Das "Central-Marginal" Konzept der Evolutionsbiologie sagt aus, dass Populationen die sich am Arealrand eines Verbreitungsgebietes befinden, weniger genetische und phänotypische Variation aufweisen und weniger seltene Allele beinhalten als zentrale Populationen. Die Ursachen dafür sind, dass zentrale Populationen älter sind, in geeigneteren Habitaten und höheren Populationsdichten vorkommen und der genetische Austausch zwischen Teilpopulationen dadurch höher ist. Die Verteilung genetischer Vielfalt wird jedoch auch von klimatisch bedingten Verbreitungsdynamiken beeinflusst. In vergangenen Studien hat sich gezeigt, dass Saponaria pumila, eine alpine Polsterpflanze, die letzte Kaltperiode am Ende des Holozän in unvergletscherten Refugialräumen in den östlichen Ausläufern der Alpen überdauern konnte. Nach dem Rückzug des Eisschildes erfolgte eine Wiederbesiedelung der silikatischen Zentralalpen. Laut "Rear-Edge - Leading-Edge" Hypothese befindet sich der Großteil der genetischen Variation in randlichen Refugialräumen und Populationen der wiederbesiedelnden Vorderfront weisen starke genetische Verarmung auf.

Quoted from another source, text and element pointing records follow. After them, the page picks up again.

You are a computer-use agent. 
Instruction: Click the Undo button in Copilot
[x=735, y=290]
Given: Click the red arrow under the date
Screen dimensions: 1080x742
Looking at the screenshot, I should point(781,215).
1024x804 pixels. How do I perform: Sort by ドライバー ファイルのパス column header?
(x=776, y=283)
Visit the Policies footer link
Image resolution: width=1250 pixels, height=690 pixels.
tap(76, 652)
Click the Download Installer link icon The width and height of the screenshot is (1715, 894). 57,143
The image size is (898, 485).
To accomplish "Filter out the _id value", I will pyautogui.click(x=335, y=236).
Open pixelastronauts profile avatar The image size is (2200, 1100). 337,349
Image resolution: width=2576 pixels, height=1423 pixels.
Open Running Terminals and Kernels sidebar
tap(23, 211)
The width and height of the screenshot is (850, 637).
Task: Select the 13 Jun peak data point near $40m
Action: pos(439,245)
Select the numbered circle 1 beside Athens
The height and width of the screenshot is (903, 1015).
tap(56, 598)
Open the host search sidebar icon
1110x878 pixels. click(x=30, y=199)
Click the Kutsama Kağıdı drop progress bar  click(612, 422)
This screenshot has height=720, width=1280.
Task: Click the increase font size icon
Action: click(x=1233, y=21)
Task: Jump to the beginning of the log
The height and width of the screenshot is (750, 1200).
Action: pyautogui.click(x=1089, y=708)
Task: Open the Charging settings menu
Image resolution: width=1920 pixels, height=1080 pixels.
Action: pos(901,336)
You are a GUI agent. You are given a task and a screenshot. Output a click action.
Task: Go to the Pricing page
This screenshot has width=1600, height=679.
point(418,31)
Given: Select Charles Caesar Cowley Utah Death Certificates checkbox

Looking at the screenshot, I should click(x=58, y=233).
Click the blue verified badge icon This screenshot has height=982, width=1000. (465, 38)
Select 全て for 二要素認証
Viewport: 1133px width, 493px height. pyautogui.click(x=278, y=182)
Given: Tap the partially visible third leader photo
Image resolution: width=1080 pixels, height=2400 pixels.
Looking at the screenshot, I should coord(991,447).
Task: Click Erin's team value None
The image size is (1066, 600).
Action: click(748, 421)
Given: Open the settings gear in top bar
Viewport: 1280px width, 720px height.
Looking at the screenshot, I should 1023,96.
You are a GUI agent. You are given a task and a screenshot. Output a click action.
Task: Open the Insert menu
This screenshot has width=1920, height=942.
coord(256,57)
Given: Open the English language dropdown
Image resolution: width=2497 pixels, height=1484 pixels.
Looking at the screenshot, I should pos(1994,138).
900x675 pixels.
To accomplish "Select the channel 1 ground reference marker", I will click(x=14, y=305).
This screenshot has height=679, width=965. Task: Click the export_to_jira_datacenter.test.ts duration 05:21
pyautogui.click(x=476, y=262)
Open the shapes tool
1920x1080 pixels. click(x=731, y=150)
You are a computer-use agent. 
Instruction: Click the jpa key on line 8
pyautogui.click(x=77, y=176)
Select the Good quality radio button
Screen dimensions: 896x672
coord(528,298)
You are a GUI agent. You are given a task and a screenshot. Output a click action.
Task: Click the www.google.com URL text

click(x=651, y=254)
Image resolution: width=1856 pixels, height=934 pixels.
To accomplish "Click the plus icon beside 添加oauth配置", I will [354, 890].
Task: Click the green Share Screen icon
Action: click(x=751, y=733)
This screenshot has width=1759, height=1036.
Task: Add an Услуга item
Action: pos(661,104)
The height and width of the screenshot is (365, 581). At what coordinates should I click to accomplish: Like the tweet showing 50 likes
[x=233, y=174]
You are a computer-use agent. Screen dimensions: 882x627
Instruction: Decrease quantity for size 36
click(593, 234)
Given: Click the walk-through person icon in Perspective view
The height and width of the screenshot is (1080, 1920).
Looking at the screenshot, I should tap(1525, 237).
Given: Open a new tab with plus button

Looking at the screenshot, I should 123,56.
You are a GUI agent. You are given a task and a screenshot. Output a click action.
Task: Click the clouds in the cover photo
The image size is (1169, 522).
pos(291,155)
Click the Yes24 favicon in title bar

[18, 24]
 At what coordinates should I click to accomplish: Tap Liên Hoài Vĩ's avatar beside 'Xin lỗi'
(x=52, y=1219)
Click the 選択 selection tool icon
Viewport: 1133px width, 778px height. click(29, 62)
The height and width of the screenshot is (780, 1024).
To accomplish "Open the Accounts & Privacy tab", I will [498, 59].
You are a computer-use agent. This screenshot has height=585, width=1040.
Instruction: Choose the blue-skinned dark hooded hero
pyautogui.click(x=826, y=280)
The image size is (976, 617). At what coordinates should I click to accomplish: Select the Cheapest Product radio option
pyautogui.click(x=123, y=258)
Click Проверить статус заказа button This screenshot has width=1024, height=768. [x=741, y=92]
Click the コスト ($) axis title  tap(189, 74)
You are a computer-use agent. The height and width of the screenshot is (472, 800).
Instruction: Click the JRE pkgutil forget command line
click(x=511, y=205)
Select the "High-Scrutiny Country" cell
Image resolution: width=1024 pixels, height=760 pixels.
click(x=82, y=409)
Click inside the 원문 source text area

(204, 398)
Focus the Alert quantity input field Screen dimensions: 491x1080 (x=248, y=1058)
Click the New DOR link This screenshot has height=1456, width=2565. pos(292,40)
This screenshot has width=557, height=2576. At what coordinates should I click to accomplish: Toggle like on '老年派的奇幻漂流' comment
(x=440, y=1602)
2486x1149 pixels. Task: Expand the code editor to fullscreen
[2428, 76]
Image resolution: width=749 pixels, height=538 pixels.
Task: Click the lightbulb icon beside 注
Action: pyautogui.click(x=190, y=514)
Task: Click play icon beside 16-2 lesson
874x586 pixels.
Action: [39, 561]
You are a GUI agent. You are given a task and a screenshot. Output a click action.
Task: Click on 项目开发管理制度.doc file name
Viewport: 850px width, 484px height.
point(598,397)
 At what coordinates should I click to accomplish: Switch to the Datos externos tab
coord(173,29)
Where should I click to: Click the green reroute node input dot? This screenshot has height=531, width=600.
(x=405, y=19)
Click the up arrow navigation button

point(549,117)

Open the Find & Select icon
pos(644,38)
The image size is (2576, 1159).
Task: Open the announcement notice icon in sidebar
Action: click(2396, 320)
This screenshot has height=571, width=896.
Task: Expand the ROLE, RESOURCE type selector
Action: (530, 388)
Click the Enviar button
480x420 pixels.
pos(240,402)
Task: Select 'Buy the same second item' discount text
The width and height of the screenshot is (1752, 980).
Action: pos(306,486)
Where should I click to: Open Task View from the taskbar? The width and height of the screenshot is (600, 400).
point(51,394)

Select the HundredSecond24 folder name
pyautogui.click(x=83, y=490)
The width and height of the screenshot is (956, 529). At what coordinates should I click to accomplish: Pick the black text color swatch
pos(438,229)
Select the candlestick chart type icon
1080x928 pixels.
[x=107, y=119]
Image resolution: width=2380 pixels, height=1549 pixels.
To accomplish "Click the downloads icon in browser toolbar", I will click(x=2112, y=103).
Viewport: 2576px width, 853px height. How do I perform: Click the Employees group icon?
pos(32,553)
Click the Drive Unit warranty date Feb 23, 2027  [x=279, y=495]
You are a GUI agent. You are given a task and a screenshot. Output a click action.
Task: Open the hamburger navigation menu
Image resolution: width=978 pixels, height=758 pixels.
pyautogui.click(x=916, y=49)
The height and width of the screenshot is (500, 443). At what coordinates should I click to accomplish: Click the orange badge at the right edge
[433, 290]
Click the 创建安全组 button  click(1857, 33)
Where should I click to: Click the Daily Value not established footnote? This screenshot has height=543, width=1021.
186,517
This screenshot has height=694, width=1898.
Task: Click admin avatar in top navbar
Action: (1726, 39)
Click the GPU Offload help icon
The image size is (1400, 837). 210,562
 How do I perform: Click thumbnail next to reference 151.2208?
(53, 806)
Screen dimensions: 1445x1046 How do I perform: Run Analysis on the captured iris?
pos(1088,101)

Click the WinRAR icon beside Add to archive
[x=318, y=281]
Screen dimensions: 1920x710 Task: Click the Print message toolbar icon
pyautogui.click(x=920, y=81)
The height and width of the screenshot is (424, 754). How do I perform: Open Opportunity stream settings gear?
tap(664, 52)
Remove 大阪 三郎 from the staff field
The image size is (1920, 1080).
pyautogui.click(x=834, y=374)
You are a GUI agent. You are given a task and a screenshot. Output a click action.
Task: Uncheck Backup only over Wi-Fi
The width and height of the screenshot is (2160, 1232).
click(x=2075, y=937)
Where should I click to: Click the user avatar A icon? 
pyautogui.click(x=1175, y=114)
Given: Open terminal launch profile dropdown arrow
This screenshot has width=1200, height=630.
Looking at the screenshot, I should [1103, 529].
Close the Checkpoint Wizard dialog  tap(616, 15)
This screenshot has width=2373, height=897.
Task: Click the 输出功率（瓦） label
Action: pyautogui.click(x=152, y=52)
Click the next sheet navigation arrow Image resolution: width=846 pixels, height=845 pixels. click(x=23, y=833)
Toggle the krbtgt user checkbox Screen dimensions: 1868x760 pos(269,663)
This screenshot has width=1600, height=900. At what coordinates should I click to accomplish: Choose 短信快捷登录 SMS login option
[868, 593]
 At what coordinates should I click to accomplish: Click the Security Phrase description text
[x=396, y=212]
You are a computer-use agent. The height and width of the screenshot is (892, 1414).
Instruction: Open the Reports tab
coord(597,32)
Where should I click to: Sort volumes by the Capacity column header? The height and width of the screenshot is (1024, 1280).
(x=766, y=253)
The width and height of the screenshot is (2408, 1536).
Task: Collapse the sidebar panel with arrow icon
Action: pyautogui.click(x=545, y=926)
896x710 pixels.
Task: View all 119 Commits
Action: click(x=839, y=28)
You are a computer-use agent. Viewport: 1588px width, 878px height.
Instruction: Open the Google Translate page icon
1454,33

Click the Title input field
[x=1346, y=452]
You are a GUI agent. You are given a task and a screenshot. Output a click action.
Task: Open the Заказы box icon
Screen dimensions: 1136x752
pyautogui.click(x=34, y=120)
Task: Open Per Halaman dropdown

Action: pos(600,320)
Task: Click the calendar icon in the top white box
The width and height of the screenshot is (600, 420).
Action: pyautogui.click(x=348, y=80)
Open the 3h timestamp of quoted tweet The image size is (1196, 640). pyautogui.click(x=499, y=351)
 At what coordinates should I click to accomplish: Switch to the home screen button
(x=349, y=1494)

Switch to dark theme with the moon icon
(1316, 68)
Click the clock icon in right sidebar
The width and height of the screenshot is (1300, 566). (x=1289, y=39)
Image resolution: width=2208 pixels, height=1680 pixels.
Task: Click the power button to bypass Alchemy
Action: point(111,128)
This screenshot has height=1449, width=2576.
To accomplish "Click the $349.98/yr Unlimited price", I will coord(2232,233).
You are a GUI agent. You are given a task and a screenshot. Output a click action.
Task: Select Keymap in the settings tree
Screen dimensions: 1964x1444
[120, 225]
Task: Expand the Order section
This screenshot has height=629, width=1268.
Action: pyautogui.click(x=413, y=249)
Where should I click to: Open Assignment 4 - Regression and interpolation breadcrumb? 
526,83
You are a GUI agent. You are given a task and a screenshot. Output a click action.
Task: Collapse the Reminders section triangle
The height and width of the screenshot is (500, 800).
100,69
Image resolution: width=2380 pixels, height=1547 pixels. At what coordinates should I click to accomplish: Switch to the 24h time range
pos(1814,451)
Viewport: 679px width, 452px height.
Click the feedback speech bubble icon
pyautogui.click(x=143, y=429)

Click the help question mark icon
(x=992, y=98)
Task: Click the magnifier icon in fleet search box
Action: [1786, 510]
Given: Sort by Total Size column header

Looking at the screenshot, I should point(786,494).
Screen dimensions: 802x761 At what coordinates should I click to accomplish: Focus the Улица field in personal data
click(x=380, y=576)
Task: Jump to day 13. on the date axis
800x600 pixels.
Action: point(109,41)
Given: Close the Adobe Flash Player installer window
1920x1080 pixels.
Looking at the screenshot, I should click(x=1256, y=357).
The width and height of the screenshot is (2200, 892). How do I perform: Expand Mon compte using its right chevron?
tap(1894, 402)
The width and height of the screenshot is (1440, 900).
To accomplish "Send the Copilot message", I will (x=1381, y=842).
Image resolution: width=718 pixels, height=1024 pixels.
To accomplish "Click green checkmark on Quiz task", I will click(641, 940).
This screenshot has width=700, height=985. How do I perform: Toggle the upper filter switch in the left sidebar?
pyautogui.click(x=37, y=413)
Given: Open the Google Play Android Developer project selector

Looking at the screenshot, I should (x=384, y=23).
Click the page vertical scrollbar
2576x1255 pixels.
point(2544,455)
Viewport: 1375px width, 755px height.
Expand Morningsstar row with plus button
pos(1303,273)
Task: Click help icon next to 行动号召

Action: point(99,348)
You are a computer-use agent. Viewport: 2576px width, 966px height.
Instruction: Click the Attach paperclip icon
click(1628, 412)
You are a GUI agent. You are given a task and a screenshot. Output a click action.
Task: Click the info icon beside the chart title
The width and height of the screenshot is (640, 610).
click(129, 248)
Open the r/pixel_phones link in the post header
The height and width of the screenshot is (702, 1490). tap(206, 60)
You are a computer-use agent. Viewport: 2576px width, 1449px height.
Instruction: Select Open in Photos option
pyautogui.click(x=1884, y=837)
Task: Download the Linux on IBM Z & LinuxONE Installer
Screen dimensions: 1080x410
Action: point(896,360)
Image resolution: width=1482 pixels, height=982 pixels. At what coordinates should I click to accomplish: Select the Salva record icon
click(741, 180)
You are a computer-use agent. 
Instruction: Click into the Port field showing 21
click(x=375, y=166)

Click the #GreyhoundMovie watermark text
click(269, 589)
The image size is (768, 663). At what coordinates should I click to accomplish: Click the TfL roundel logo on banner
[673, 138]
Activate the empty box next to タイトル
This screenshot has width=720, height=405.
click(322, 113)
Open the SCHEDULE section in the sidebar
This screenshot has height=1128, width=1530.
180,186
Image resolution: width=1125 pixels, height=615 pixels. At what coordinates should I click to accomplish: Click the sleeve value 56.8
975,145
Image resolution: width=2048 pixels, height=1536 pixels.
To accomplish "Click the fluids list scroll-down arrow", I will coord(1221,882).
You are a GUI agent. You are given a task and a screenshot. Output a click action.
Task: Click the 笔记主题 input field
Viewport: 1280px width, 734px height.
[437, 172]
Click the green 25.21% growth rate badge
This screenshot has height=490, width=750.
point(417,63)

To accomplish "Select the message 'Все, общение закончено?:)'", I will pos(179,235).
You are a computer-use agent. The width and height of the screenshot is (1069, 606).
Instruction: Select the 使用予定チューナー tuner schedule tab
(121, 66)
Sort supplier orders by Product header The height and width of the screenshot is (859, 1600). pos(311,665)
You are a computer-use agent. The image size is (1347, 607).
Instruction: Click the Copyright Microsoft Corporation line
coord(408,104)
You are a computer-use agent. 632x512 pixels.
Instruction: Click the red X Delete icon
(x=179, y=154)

In dieser Arbeit sollen genetische Gruppierungen und die Verteilung genetischer Vielfalt innerhalb des Hauptareals von S. pumila untersucht werden. Es soll festgestellt werden, ob vom "Central-Marginal" oder vom "Rear-Edge - Leading-Edge" Modell ausgegangen werden kann. Ich möchte auch untersuchen ob es Zusammenhänge zwischen räumlichen, genetischen, ökologischen und diversen Fitness-bezogenen Parametern gibt.
Fünfzehn Seifenkraut-Populationen in den österreichischen Zentralalpen wurden untersucht, Bodenproben genommen, Vegetationsaufnahmen gemacht und DNA-Proben gesammelt. Mithilfe der AFLP-Methode und computergestützten Analysen konnte ein genetisches Profil erstellt werden. Verwandtschaftsverhältnisse zwischen Populationen, ihre genetische Diversität und Anteile seltener Marker wurden berechnet. Beim Auffinden einer hohen genetischen Diversität und vieler seltener Allele in östlichen Refugialpopulationen und genetischer Verarmung westlicher Populationen würde die „Rear-Edge – Leading-Edge“ Hypothese bestätigt werden. Um Zusammenhänge zu finden wurden Korrelationen zwischen genetischer Vielfalt und weiteren erhobenen Parametern berechnet, grafisch dargestellt und diskutiert.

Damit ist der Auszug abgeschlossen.